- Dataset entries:
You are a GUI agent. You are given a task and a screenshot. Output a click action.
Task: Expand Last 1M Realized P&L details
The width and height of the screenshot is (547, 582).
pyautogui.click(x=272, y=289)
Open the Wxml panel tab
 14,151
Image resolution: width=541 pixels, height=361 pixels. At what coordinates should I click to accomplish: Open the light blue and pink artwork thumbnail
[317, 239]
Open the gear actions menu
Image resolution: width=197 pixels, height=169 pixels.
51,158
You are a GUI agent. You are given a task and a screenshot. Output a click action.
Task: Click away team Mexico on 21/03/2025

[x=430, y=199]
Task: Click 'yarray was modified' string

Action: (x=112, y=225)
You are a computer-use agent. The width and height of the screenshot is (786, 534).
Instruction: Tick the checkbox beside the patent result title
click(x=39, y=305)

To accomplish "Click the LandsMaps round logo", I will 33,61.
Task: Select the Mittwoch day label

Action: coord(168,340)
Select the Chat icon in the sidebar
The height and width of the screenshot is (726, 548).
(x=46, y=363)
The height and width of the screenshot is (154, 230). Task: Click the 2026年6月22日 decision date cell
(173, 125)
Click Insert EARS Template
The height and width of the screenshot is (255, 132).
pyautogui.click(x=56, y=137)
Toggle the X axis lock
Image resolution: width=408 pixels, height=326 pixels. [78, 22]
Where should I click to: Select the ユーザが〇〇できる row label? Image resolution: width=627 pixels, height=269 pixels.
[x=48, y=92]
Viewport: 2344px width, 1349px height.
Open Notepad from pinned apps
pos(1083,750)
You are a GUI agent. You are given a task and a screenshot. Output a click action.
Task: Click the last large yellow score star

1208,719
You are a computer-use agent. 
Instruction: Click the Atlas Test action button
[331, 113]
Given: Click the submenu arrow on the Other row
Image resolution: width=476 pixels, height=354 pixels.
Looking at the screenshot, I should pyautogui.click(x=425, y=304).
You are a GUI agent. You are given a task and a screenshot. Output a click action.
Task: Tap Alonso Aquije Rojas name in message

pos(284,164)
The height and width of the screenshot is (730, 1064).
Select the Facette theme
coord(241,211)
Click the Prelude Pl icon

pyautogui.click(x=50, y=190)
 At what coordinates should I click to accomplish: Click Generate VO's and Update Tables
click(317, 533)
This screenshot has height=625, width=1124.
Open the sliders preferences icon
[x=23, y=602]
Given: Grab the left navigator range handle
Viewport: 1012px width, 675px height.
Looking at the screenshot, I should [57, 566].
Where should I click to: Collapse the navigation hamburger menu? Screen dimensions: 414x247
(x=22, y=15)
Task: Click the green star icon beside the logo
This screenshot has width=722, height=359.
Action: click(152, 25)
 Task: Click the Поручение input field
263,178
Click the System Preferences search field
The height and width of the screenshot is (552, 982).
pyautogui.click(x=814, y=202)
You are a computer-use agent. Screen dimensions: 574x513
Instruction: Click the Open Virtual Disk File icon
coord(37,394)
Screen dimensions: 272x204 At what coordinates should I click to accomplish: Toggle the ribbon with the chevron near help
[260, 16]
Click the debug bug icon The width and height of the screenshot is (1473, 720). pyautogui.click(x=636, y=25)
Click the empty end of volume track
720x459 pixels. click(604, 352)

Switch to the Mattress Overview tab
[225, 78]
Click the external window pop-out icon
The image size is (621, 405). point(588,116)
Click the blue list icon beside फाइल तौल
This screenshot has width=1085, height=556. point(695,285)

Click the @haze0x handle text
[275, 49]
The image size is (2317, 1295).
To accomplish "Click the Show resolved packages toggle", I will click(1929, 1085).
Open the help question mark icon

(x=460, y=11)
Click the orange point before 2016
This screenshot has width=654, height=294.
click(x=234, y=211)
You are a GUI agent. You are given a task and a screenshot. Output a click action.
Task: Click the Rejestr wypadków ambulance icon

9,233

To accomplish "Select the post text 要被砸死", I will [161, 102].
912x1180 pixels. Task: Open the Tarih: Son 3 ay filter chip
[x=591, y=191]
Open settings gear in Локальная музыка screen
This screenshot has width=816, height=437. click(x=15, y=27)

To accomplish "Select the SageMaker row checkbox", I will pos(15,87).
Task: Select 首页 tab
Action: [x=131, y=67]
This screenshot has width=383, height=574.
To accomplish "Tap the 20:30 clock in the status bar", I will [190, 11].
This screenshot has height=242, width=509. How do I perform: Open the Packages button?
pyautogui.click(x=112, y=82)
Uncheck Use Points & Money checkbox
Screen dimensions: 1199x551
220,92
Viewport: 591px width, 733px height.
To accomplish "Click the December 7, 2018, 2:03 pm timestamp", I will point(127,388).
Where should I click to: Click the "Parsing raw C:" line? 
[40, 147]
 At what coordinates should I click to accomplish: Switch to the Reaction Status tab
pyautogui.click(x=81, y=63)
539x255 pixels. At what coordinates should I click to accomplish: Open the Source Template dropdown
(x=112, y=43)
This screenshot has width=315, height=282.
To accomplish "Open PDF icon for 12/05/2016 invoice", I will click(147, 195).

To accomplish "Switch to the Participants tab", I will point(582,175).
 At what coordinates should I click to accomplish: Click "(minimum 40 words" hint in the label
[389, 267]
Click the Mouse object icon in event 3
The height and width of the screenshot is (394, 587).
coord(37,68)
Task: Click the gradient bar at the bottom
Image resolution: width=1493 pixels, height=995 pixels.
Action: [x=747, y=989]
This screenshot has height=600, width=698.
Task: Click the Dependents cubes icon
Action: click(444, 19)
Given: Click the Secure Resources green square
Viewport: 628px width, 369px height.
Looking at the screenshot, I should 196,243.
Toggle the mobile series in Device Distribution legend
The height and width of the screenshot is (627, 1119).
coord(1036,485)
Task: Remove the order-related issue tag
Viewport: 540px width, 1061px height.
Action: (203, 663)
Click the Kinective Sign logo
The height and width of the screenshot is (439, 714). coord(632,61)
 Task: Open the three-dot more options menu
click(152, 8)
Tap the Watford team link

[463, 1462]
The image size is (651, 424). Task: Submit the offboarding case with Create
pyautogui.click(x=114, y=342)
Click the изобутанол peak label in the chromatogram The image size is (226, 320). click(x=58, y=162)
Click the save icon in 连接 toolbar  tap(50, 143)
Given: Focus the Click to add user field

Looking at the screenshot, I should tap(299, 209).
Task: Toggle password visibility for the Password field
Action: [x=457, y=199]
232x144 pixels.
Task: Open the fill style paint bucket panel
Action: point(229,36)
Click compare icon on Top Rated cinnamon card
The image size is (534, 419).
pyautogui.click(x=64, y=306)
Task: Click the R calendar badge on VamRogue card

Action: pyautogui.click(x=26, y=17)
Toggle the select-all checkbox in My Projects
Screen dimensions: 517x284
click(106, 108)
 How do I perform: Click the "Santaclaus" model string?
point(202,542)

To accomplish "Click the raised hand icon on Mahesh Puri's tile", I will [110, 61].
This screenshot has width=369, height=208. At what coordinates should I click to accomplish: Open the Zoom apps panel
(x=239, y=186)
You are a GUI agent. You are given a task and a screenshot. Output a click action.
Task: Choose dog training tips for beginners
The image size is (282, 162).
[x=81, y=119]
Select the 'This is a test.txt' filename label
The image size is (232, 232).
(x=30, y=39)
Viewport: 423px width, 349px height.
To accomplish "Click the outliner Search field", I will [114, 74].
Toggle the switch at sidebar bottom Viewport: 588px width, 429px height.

- WORK INSTRUCTIONS: Every entry must appear in the answer, reproduced exactly.

- SOLUTION:
You are a GUI agent. You are given a task and a screenshot. Output a click action.
Task: Expand Last 1M Realized P&L details
The width and height of the screenshot is (547, 582).
pyautogui.click(x=272, y=289)
Open the Wxml panel tab
 14,151
Image resolution: width=541 pixels, height=361 pixels. At what coordinates should I click to accomplish: Open the light blue and pink artwork thumbnail
[317, 239]
Open the gear actions menu
Image resolution: width=197 pixels, height=169 pixels.
51,158
You are a GUI agent. You are given a task and a screenshot. Output a click action.
Task: Click away team Mexico on 21/03/2025

[x=430, y=199]
Task: Click 'yarray was modified' string

Action: (x=112, y=225)
You are a computer-use agent. The width and height of the screenshot is (786, 534).
Instruction: Tick the checkbox beside the patent result title
click(x=39, y=305)

To accomplish "Click the LandsMaps round logo", I will 33,61.
Task: Select the Mittwoch day label

Action: coord(168,340)
Select the Chat icon in the sidebar
The height and width of the screenshot is (726, 548).
(x=46, y=363)
The height and width of the screenshot is (154, 230). Task: Click the 2026年6月22日 decision date cell
(173, 125)
Click Insert EARS Template
The height and width of the screenshot is (255, 132).
pyautogui.click(x=56, y=137)
Toggle the X axis lock
Image resolution: width=408 pixels, height=326 pixels. [78, 22]
Where should I click to: Select the ユーザが〇〇できる row label? Image resolution: width=627 pixels, height=269 pixels.
[x=48, y=92]
Viewport: 2344px width, 1349px height.
Open Notepad from pinned apps
pos(1083,750)
You are a GUI agent. You are given a task and a screenshot. Output a click action.
Task: Click the last large yellow score star

1208,719
You are a computer-use agent. 
Instruction: Click the Atlas Test action button
[331, 113]
Given: Click the submenu arrow on the Other row
Image resolution: width=476 pixels, height=354 pixels.
Looking at the screenshot, I should pyautogui.click(x=425, y=304).
You are a GUI agent. You are given a task and a screenshot. Output a click action.
Task: Tap Alonso Aquije Rojas name in message

pos(284,164)
The height and width of the screenshot is (730, 1064).
Select the Facette theme
coord(241,211)
Click the Prelude Pl icon

pyautogui.click(x=50, y=190)
 At what coordinates should I click to accomplish: Click Generate VO's and Update Tables
click(317, 533)
This screenshot has height=625, width=1124.
Open the sliders preferences icon
[x=23, y=602]
Given: Grab the left navigator range handle
Viewport: 1012px width, 675px height.
Looking at the screenshot, I should [57, 566].
Where should I click to: Collapse the navigation hamburger menu? Screen dimensions: 414x247
(x=22, y=15)
Task: Click the green star icon beside the logo
This screenshot has width=722, height=359.
Action: click(152, 25)
 Task: Click the Поручение input field
263,178
Click the System Preferences search field
The height and width of the screenshot is (552, 982).
pyautogui.click(x=814, y=202)
You are a computer-use agent. Screen dimensions: 574x513
Instruction: Click the Open Virtual Disk File icon
coord(37,394)
Screen dimensions: 272x204 At what coordinates should I click to accomplish: Toggle the ribbon with the chevron near help
[260, 16]
Click the debug bug icon The width and height of the screenshot is (1473, 720). pyautogui.click(x=636, y=25)
Click the empty end of volume track
720x459 pixels. click(604, 352)

Switch to the Mattress Overview tab
[225, 78]
Click the external window pop-out icon
The image size is (621, 405). point(588,116)
Click the blue list icon beside फाइल तौल
This screenshot has width=1085, height=556. point(695,285)

Click the @haze0x handle text
[275, 49]
The image size is (2317, 1295).
To accomplish "Click the Show resolved packages toggle", I will click(1929, 1085).
Open the help question mark icon

(x=460, y=11)
Click the orange point before 2016
This screenshot has width=654, height=294.
click(x=234, y=211)
You are a GUI agent. You are given a task and a screenshot. Output a click action.
Task: Click the Rejestr wypadków ambulance icon

9,233

To accomplish "Select the post text 要被砸死", I will [161, 102].
912x1180 pixels. Task: Open the Tarih: Son 3 ay filter chip
[x=591, y=191]
Open settings gear in Локальная музыка screen
This screenshot has width=816, height=437. click(x=15, y=27)

To accomplish "Select the SageMaker row checkbox", I will pos(15,87).
Task: Select 首页 tab
Action: [x=131, y=67]
This screenshot has width=383, height=574.
To accomplish "Tap the 20:30 clock in the status bar", I will [190, 11].
This screenshot has height=242, width=509. How do I perform: Open the Packages button?
pyautogui.click(x=112, y=82)
Uncheck Use Points & Money checkbox
Screen dimensions: 1199x551
220,92
Viewport: 591px width, 733px height.
To accomplish "Click the December 7, 2018, 2:03 pm timestamp", I will point(127,388).
Where should I click to: Click the "Parsing raw C:" line? 
[40, 147]
 At what coordinates should I click to accomplish: Switch to the Reaction Status tab
pyautogui.click(x=81, y=63)
539x255 pixels. At what coordinates should I click to accomplish: Open the Source Template dropdown
(x=112, y=43)
This screenshot has width=315, height=282.
To accomplish "Open PDF icon for 12/05/2016 invoice", I will click(147, 195).

To accomplish "Switch to the Participants tab", I will point(582,175).
 At what coordinates should I click to accomplish: Click "(minimum 40 words" hint in the label
[389, 267]
Click the Mouse object icon in event 3
The height and width of the screenshot is (394, 587).
coord(37,68)
Task: Click the gradient bar at the bottom
Image resolution: width=1493 pixels, height=995 pixels.
Action: [x=747, y=989]
This screenshot has height=600, width=698.
Task: Click the Dependents cubes icon
Action: click(444, 19)
Given: Click the Secure Resources green square
Viewport: 628px width, 369px height.
Looking at the screenshot, I should 196,243.
Toggle the mobile series in Device Distribution legend
The height and width of the screenshot is (627, 1119).
coord(1036,485)
Task: Remove the order-related issue tag
Viewport: 540px width, 1061px height.
Action: (203, 663)
Click the Kinective Sign logo
The height and width of the screenshot is (439, 714). coord(632,61)
 Task: Open the three-dot more options menu
click(152, 8)
Tap the Watford team link

[463, 1462]
The image size is (651, 424). Task: Submit the offboarding case with Create
pyautogui.click(x=114, y=342)
Click the изобутанол peak label in the chromatogram The image size is (226, 320). click(x=58, y=162)
Click the save icon in 连接 toolbar  tap(50, 143)
Given: Focus the Click to add user field

Looking at the screenshot, I should tap(299, 209).
Task: Toggle password visibility for the Password field
Action: [x=457, y=199]
232x144 pixels.
Task: Open the fill style paint bucket panel
Action: point(229,36)
Click compare icon on Top Rated cinnamon card
The image size is (534, 419).
pyautogui.click(x=64, y=306)
Task: Click the R calendar badge on VamRogue card

Action: pyautogui.click(x=26, y=17)
Toggle the select-all checkbox in My Projects
Screen dimensions: 517x284
click(106, 108)
 How do I perform: Click the "Santaclaus" model string?
point(202,542)

To accomplish "Click the raised hand icon on Mahesh Puri's tile", I will [110, 61].
This screenshot has width=369, height=208. At what coordinates should I click to accomplish: Open the Zoom apps panel
(x=239, y=186)
You are a GUI agent. You are given a task and a screenshot. Output a click action.
Task: Choose dog training tips for beginners
The image size is (282, 162).
[x=81, y=119]
Select the 'This is a test.txt' filename label
The image size is (232, 232).
(x=30, y=39)
Viewport: 423px width, 349px height.
To accomplish "Click the outliner Search field", I will [114, 74].
Toggle the switch at sidebar bottom Viewport: 588px width, 429px height.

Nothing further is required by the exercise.